* [Task prompt] Where "Apply" occurs in a line of the entries below, copy that line.

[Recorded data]
Segment Open
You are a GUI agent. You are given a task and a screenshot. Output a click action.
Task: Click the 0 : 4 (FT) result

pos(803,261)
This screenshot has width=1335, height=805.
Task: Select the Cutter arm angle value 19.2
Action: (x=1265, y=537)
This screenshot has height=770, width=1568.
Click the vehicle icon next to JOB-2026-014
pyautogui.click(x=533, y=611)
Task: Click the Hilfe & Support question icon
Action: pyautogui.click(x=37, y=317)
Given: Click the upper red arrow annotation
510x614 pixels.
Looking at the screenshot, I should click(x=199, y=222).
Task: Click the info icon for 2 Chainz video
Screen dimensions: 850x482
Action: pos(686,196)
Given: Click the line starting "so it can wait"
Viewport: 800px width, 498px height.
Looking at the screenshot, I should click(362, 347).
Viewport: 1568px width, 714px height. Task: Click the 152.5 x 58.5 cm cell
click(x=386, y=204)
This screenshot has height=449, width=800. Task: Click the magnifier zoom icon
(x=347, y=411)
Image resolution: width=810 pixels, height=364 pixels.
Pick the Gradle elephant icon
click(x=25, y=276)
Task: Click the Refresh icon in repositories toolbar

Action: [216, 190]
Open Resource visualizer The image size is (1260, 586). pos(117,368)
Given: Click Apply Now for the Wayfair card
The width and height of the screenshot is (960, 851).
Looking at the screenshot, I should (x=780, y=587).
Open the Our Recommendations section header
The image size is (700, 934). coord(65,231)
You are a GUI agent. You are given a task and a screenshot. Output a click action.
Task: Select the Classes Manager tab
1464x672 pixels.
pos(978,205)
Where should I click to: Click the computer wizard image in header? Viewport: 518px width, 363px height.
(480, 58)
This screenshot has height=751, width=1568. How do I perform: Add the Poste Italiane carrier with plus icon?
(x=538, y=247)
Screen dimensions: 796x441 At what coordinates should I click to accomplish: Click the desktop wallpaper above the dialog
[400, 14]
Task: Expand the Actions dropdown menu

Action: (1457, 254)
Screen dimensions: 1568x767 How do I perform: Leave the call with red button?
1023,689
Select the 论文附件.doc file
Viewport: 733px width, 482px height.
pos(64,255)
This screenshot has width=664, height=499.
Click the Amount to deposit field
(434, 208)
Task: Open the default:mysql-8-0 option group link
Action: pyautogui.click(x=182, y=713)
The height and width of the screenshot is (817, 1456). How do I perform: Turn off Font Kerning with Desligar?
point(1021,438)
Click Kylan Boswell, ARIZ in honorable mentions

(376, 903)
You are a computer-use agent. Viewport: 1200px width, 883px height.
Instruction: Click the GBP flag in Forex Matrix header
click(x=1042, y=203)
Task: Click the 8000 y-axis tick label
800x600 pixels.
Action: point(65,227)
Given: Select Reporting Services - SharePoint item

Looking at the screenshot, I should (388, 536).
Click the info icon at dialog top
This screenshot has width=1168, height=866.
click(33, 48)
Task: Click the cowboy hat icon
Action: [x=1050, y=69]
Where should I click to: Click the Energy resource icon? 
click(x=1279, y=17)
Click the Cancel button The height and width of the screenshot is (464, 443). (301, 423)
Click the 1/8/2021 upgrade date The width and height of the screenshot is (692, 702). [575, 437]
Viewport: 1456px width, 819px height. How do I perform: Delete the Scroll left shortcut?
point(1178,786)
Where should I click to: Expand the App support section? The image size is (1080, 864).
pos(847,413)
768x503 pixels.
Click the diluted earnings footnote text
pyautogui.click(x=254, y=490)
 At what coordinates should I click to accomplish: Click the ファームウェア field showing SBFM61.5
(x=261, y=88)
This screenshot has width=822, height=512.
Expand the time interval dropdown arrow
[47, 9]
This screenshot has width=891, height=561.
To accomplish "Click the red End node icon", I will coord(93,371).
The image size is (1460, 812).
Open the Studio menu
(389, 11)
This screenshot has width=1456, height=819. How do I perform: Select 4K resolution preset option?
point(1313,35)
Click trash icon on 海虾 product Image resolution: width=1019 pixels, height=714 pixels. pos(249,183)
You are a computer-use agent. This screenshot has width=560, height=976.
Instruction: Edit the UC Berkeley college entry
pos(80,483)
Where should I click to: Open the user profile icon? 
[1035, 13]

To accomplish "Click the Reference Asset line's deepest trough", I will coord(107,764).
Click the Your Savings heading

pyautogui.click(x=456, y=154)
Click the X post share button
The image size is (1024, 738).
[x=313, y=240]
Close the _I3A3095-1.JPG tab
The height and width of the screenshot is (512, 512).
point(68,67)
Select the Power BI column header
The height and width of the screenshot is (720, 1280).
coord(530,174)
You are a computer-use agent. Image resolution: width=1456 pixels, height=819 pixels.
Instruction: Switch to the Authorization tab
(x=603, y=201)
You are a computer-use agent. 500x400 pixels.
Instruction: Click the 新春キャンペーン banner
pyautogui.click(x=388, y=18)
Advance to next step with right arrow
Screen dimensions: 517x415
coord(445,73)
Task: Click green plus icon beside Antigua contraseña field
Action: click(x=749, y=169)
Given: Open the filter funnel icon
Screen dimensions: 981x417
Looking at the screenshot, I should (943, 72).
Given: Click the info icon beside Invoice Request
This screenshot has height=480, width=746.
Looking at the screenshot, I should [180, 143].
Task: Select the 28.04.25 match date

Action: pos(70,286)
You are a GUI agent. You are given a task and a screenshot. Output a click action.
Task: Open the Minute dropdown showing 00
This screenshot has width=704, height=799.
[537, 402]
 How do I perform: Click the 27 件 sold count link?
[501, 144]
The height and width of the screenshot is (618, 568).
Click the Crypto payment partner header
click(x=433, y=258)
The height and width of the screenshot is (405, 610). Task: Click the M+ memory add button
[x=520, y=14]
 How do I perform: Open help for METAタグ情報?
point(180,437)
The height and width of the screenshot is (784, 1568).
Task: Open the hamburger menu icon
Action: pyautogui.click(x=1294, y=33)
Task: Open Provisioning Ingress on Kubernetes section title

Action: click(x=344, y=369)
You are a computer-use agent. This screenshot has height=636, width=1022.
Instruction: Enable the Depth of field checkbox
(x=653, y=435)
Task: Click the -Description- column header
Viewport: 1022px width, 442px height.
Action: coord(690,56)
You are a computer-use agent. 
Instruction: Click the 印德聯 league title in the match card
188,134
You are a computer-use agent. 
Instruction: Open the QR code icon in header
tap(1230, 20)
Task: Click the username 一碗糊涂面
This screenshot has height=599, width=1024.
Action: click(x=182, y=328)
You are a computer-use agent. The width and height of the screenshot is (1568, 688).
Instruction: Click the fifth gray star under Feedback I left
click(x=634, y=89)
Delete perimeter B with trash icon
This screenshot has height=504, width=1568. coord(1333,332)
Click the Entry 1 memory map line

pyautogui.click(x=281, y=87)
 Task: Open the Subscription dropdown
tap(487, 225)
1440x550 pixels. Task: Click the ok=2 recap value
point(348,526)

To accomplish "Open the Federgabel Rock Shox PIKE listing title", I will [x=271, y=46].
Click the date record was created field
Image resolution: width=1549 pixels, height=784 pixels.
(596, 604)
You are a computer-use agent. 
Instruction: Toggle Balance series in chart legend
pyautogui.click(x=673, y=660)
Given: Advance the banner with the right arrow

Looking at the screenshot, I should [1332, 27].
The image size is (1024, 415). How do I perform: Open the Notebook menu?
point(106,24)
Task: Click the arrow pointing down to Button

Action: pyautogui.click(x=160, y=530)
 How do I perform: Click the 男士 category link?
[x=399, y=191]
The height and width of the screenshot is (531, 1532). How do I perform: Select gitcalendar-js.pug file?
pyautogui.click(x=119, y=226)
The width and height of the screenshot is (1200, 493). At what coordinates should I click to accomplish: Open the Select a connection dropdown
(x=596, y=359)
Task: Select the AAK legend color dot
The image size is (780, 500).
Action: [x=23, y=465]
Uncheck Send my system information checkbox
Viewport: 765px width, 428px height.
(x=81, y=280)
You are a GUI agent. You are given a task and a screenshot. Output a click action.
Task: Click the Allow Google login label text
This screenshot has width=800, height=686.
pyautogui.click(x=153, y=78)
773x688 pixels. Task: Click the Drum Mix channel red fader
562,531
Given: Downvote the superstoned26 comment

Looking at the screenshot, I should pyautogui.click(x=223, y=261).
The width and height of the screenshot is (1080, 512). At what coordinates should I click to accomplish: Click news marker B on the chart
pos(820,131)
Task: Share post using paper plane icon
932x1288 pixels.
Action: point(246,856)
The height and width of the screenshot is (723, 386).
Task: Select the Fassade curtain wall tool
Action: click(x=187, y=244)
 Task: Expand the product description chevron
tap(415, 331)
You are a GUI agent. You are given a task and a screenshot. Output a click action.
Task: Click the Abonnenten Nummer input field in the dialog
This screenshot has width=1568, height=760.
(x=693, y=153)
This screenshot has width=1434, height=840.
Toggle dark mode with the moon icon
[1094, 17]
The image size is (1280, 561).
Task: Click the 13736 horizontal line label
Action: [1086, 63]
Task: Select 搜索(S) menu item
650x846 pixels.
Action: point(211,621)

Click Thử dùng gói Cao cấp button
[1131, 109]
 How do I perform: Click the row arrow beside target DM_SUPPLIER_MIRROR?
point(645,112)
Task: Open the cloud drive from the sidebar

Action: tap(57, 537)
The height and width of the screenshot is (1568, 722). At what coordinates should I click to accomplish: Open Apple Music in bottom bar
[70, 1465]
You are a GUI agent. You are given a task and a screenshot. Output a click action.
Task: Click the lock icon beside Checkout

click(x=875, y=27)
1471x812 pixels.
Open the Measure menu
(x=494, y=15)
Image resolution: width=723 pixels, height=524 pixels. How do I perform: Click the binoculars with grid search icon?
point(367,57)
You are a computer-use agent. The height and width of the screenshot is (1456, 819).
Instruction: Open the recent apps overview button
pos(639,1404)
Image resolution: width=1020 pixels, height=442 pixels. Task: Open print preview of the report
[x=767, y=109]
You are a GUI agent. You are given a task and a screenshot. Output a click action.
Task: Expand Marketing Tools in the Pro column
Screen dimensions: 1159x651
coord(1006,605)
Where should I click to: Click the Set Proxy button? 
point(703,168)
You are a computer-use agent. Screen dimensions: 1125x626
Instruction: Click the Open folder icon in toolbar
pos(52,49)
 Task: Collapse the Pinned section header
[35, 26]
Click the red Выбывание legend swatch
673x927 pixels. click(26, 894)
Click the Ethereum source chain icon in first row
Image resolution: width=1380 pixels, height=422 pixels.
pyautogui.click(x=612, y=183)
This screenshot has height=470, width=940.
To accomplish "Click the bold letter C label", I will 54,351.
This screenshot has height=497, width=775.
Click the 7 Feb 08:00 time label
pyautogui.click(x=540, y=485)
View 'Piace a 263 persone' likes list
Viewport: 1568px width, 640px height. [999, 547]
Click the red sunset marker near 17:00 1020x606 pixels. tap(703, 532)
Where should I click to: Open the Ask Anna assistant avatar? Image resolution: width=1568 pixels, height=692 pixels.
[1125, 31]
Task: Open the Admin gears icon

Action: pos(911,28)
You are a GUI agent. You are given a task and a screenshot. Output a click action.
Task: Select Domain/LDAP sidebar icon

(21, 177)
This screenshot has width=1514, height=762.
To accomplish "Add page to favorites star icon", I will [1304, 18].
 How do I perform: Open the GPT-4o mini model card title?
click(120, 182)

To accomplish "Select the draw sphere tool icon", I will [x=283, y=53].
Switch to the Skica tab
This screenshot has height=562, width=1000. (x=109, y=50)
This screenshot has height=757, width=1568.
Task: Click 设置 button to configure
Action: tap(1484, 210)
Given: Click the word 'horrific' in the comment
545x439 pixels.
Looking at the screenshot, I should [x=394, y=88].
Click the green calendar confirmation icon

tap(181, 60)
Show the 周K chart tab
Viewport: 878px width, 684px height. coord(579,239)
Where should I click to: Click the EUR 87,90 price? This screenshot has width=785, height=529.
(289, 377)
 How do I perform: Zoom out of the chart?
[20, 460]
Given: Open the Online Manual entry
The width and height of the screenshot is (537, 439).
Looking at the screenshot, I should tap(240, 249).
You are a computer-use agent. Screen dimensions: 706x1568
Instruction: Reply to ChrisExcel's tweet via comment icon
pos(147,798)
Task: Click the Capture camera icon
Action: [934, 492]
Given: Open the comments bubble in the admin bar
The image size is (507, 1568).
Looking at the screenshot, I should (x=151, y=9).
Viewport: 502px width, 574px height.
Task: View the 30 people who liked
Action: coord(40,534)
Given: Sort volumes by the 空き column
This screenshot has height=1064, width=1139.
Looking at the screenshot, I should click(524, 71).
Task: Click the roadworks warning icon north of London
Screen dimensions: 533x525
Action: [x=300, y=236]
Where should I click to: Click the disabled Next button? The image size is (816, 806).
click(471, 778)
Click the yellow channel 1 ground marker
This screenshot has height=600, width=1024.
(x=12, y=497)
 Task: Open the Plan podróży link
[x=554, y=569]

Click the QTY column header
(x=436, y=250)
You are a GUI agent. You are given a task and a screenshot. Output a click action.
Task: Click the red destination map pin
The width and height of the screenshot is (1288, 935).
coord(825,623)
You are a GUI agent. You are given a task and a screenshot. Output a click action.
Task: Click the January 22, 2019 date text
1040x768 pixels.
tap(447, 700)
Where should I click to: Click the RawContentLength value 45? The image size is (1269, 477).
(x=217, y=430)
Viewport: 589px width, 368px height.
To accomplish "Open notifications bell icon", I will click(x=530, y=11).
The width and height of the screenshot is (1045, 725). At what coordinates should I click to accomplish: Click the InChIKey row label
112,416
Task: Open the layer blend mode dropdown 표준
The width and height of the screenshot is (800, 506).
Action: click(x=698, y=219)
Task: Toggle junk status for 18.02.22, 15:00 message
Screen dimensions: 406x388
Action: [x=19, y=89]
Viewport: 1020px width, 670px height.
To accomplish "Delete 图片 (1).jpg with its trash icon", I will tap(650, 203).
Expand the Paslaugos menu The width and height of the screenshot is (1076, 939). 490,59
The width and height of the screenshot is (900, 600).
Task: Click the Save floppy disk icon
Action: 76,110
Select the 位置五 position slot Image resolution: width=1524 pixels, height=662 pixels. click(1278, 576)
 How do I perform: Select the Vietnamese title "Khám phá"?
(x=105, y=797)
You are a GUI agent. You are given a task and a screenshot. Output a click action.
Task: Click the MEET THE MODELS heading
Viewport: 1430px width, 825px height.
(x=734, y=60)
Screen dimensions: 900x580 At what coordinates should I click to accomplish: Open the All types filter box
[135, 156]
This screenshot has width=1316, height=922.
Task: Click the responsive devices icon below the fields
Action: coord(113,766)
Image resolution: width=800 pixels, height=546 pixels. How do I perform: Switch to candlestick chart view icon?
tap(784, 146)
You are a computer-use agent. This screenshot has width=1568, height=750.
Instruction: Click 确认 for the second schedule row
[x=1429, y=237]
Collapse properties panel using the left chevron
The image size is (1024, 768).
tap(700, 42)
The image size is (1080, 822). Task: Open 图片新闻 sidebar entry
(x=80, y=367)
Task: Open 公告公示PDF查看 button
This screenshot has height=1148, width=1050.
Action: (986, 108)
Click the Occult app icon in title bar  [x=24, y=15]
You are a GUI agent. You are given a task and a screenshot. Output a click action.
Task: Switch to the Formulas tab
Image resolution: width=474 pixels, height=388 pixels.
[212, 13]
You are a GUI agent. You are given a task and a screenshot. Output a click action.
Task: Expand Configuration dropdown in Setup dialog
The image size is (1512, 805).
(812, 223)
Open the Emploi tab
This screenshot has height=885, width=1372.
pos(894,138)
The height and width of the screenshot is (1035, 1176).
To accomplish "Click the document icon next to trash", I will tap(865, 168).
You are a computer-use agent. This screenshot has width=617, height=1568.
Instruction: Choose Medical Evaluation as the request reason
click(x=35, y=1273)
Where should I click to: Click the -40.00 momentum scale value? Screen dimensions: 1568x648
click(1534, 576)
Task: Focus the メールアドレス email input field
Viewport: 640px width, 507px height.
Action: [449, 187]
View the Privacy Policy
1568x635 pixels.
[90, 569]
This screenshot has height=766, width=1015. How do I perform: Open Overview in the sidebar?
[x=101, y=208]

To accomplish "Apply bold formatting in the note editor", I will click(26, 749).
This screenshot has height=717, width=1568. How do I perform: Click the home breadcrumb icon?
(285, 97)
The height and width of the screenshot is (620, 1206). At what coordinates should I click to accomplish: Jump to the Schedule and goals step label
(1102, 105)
Segment Closed
* [Answer box]
Given: Click Apply Now for the Wayfair card
To accomplish "Apply bold formatting in the note editor", I will click(26, 749).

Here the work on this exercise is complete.